Required action: Reproduce the entries below exactly, but only from the line containing "Tap 16:12 timestamp beside 'credo di si'" to the line containing "Screen dimensions: 535x356", inclusive.

Records for this task:
== Segment start ==
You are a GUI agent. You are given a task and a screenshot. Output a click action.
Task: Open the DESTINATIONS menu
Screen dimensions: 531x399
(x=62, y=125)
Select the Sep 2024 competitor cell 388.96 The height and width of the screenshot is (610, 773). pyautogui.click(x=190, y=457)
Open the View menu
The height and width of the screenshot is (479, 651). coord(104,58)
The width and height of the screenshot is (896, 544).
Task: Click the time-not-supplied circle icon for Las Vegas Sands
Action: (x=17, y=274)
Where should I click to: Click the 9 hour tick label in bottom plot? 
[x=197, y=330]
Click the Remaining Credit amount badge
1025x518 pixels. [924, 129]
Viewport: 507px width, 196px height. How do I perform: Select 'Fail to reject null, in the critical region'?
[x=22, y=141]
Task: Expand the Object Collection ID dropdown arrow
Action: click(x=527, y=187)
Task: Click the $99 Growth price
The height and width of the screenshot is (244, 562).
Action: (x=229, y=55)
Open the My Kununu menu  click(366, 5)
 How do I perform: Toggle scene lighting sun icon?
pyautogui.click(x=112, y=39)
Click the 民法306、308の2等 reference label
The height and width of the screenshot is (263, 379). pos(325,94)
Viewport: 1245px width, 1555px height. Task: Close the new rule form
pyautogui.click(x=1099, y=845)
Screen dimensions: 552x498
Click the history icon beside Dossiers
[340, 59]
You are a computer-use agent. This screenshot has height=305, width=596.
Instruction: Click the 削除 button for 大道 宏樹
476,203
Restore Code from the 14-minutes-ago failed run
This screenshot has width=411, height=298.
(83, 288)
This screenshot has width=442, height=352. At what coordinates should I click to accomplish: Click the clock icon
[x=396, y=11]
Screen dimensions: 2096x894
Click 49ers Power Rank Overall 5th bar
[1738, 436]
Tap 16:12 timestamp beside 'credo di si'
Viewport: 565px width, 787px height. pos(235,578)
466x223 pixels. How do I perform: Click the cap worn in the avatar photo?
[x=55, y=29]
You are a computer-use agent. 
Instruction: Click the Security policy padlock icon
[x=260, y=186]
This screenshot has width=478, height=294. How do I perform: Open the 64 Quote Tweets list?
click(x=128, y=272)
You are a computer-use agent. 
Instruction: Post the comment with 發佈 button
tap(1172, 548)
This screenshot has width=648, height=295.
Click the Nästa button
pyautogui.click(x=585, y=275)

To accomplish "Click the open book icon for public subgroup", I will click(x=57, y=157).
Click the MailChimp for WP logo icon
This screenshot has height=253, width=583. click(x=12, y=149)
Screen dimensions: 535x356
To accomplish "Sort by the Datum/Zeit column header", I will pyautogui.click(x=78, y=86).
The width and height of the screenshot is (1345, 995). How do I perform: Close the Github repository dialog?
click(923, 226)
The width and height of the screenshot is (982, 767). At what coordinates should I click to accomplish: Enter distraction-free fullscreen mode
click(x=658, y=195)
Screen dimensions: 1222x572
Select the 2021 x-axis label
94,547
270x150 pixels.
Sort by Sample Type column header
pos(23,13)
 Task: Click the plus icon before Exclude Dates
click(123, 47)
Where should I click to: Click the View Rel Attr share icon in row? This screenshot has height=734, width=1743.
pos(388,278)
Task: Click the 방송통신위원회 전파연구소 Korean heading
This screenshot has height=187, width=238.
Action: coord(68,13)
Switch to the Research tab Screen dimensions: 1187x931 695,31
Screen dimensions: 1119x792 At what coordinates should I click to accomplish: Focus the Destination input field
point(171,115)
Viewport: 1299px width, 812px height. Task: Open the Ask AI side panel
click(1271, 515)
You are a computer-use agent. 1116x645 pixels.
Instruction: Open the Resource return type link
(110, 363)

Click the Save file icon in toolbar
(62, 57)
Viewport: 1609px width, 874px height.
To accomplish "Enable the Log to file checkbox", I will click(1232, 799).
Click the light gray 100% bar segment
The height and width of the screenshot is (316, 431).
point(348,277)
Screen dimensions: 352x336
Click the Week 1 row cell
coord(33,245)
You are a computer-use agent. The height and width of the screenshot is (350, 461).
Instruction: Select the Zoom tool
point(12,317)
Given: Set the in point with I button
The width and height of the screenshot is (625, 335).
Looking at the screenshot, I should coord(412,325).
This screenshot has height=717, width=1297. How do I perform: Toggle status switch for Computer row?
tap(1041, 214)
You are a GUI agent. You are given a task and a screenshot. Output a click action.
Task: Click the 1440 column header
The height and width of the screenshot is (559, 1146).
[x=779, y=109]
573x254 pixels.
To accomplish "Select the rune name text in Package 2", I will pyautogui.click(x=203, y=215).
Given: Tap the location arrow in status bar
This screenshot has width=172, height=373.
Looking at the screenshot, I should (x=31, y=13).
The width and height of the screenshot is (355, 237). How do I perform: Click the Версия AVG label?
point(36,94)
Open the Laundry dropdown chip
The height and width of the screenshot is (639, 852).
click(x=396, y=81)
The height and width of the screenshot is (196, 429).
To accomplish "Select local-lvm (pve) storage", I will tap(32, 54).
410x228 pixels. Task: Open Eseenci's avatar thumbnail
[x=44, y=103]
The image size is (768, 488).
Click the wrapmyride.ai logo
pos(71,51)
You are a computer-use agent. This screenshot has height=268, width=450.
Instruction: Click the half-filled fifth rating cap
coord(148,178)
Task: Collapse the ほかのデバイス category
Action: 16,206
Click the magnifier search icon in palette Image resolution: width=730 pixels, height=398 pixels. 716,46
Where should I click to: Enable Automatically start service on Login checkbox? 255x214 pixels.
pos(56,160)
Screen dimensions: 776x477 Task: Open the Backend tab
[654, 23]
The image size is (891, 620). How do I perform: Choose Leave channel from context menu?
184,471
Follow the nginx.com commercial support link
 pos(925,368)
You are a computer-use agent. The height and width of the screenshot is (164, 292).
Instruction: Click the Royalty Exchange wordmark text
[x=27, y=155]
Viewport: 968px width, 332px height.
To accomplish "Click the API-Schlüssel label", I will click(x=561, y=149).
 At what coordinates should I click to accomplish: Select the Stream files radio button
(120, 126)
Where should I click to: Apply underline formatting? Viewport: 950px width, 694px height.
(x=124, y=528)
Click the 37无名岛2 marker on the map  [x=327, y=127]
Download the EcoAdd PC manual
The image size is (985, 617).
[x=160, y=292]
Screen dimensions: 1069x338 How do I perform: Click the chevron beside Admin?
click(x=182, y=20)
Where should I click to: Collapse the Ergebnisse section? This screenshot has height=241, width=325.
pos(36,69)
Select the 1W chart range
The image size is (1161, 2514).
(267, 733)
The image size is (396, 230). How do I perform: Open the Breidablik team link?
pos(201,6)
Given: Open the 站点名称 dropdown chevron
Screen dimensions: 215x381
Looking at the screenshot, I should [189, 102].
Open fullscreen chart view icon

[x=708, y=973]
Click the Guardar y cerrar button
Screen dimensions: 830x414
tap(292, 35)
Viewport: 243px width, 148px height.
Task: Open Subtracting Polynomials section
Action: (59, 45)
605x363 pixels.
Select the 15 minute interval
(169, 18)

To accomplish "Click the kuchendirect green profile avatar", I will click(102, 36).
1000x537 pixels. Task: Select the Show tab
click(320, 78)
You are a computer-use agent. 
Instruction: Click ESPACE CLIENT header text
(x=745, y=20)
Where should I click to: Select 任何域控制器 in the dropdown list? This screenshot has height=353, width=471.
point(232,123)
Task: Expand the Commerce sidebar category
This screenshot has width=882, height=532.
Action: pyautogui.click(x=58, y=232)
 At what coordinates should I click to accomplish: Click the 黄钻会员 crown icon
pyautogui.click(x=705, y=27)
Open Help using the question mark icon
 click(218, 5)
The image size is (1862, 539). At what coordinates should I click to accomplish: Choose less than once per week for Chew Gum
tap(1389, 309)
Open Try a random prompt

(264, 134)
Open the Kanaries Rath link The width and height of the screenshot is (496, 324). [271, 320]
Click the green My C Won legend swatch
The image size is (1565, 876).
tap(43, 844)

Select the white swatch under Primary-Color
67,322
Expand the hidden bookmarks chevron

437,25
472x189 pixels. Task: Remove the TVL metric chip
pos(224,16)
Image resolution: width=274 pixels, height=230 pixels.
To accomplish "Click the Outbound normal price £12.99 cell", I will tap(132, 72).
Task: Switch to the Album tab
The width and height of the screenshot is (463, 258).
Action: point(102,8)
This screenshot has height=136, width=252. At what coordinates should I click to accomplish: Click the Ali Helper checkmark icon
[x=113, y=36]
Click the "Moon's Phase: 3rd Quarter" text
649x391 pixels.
== Segment end ==
Your solution:
Tap 16:12 timestamp beside 'credo di si'
Viewport: 565px width, 787px height. pos(235,578)
466x223 pixels. How do I perform: Click the cap worn in the avatar photo?
[x=55, y=29]
You are a computer-use agent. 
Instruction: Click the Security policy padlock icon
[x=260, y=186]
This screenshot has width=478, height=294. How do I perform: Open the 64 Quote Tweets list?
click(x=128, y=272)
You are a computer-use agent. 
Instruction: Post the comment with 發佈 button
tap(1172, 548)
This screenshot has width=648, height=295.
Click the Nästa button
pyautogui.click(x=585, y=275)

To accomplish "Click the open book icon for public subgroup", I will click(x=57, y=157).
Click the MailChimp for WP logo icon
This screenshot has height=253, width=583. click(x=12, y=149)
Screen dimensions: 535x356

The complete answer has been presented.